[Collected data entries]
►

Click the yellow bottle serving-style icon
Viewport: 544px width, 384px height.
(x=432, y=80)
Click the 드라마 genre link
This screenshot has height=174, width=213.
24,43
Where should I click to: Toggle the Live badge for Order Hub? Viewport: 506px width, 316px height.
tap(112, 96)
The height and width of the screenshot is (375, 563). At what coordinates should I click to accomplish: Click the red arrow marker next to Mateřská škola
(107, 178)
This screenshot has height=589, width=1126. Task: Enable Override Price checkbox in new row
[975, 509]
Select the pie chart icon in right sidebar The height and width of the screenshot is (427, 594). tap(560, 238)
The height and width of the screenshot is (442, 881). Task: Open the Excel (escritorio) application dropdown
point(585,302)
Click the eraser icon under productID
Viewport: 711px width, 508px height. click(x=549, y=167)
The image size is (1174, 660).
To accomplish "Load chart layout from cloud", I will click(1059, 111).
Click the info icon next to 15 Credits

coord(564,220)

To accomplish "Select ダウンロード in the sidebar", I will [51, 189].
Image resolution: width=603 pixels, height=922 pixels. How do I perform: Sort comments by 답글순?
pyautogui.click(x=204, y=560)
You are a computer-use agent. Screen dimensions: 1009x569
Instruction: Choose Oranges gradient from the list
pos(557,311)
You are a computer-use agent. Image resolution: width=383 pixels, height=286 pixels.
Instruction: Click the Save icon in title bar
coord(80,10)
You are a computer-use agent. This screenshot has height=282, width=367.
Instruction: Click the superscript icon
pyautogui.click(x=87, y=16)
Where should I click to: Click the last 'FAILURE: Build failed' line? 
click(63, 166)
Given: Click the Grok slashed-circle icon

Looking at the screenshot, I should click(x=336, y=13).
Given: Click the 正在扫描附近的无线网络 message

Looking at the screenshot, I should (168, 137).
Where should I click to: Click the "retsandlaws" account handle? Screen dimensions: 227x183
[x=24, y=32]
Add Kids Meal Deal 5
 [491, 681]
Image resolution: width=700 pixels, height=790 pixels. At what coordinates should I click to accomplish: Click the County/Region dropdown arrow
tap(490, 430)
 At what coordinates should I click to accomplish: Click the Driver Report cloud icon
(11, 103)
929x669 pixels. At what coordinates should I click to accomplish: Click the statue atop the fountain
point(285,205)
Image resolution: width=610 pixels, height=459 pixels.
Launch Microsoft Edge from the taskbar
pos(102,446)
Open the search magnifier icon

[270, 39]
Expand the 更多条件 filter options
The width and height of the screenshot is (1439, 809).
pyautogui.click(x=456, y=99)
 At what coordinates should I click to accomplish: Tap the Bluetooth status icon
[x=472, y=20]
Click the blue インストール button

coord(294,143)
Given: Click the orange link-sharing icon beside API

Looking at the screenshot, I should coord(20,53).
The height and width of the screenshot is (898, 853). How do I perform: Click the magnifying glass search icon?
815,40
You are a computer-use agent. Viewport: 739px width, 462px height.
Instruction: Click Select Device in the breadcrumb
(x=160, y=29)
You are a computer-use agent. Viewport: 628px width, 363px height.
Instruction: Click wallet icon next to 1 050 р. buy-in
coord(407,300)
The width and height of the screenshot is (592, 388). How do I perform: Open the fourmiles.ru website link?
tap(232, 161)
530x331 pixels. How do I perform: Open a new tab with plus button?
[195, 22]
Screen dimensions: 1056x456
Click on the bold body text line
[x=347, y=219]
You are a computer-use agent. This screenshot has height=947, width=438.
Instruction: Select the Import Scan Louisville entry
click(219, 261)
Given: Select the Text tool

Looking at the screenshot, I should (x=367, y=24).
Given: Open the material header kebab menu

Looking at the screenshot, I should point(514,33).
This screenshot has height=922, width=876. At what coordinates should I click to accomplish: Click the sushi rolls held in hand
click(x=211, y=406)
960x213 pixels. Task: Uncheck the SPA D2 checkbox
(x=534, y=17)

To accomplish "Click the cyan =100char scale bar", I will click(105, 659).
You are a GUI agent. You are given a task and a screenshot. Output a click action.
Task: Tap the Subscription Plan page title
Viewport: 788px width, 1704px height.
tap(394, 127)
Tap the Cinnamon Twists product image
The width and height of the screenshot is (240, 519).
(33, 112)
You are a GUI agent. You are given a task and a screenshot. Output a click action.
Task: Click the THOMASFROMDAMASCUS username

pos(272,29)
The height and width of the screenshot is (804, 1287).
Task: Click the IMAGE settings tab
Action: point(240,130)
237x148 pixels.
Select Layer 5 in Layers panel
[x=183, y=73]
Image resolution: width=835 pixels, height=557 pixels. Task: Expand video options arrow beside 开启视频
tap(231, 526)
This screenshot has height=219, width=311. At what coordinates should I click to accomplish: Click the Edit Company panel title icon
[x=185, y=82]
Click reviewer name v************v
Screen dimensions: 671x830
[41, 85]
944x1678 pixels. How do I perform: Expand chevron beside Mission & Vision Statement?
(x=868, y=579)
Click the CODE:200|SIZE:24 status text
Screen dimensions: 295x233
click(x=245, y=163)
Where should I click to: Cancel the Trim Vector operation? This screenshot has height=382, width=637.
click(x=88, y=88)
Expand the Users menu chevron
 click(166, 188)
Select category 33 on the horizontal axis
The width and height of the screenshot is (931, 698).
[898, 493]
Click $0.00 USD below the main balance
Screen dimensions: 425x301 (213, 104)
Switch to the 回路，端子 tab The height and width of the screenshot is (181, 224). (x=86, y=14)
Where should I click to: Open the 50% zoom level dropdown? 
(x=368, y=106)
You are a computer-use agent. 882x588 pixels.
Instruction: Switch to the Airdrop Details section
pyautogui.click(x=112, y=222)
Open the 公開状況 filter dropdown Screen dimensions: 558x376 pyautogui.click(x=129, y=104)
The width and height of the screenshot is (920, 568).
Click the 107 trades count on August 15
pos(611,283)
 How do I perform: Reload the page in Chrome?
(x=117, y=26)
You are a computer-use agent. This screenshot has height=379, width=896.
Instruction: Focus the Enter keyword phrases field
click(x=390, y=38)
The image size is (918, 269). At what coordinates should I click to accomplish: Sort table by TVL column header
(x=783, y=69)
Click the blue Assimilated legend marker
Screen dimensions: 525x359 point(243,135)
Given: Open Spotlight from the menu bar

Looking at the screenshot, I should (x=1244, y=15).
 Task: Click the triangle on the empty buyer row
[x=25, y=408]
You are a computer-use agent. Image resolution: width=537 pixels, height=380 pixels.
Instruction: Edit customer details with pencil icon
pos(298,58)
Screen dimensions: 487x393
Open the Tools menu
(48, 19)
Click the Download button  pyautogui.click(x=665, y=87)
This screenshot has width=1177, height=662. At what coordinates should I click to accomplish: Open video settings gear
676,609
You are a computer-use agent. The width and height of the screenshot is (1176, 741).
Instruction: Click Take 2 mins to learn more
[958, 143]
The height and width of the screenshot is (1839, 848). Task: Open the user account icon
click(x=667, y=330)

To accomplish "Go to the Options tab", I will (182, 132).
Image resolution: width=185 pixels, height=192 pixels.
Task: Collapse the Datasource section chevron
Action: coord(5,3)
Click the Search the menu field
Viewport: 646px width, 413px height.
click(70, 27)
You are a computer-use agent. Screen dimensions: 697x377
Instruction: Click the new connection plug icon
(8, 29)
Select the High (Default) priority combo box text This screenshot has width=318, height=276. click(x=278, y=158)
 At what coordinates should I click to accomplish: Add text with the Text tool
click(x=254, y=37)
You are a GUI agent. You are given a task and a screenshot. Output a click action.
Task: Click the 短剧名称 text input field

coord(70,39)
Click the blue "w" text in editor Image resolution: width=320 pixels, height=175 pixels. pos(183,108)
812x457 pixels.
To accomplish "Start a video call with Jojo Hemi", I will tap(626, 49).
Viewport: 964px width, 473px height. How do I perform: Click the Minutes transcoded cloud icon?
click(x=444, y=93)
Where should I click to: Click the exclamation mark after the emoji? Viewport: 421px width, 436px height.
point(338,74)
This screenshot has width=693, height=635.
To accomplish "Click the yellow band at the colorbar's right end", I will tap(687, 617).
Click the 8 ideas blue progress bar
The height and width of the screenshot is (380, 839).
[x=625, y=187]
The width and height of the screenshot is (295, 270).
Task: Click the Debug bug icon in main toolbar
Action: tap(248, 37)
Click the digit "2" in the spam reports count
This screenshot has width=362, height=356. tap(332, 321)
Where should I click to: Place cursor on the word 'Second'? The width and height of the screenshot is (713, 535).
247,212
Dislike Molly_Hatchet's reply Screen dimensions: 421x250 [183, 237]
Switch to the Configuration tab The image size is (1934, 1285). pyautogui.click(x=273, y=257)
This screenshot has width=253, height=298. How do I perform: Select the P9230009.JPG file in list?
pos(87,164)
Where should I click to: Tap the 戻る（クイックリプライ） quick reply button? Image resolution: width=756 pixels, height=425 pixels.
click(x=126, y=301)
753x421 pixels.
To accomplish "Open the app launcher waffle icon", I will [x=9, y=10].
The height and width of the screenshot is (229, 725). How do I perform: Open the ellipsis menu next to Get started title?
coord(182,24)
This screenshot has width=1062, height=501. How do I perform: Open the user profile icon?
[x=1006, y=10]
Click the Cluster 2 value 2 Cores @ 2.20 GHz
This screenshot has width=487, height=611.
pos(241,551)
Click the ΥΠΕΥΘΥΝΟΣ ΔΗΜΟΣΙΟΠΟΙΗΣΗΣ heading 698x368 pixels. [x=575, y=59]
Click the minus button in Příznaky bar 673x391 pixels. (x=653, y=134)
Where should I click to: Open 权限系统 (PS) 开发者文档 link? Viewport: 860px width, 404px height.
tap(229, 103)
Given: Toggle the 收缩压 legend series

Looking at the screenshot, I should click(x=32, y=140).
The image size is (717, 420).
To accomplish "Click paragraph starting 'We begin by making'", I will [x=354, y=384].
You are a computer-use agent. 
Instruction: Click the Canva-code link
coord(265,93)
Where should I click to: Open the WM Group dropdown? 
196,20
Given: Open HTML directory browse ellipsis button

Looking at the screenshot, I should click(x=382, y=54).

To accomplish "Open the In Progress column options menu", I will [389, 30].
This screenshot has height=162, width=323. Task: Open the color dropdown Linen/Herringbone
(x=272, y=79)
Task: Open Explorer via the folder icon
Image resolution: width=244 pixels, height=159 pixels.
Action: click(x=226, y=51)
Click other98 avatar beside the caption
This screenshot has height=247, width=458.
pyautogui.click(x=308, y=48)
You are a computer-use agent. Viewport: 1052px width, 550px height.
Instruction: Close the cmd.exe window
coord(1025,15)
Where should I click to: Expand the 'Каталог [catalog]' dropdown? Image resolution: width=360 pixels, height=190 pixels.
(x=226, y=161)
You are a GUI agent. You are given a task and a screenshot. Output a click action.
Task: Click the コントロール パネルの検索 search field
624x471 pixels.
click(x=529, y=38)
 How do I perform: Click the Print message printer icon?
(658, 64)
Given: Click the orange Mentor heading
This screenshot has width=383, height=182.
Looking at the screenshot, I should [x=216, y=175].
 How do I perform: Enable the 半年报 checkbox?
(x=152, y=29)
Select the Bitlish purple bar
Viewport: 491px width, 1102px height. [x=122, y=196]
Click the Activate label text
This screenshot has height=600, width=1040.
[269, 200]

◄

WHAT YOU SHOULD DO: Bring together every line in the entries that holds the string "heading".

THE ANSWER:
Click the ΥΠΕΥΘΥΝΟΣ ΔΗΜΟΣΙΟΠΟΙΗΣΗΣ heading 698x368 pixels. [x=575, y=59]
Given: Click the orange Mentor heading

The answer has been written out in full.